WHAT THIS TASK INVOLVES » Swap "dropdown" for "menu" in the data from the line with "Viewport: 1311px width, 924px height." to the line with "pos(946,163)", and give back only those lines with nothing else changed.

PROVIDED ENTRIES »
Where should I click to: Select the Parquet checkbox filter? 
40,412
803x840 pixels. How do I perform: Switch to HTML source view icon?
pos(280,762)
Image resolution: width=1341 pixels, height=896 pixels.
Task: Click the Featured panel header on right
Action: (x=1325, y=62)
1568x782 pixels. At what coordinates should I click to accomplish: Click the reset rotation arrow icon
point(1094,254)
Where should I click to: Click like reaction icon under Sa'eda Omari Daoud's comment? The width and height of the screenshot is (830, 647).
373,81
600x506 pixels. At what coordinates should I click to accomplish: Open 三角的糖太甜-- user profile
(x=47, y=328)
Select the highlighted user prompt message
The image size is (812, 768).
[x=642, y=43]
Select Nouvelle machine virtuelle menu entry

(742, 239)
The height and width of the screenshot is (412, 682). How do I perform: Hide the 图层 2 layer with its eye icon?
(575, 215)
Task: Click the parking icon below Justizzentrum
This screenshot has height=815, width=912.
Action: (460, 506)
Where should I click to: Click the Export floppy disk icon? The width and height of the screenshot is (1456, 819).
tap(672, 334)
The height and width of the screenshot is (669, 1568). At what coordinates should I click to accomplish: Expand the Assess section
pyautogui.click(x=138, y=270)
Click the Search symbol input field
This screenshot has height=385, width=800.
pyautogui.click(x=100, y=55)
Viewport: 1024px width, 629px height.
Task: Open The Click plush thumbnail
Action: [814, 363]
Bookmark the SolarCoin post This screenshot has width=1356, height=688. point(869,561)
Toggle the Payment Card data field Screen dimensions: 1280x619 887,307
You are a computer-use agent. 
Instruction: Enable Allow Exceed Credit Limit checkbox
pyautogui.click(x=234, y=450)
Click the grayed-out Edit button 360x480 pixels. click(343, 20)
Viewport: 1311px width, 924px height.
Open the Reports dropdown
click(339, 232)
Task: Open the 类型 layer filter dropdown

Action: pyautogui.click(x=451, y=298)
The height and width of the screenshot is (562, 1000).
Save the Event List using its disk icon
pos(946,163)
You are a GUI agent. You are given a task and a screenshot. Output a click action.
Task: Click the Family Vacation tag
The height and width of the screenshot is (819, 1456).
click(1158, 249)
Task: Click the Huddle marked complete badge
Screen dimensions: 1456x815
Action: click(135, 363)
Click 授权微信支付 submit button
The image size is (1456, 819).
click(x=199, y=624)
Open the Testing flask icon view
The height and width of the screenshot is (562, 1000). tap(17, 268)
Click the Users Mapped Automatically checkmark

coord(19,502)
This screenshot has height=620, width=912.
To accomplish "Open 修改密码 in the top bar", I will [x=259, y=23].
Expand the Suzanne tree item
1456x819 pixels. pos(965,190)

PROBLEM SOLUTION »
Viewport: 1311px width, 924px height.
Open the Reports menu
click(339, 232)
Task: Open the 类型 layer filter menu

Action: pyautogui.click(x=451, y=298)
The height and width of the screenshot is (562, 1000).
Save the Event List using its disk icon
pos(946,163)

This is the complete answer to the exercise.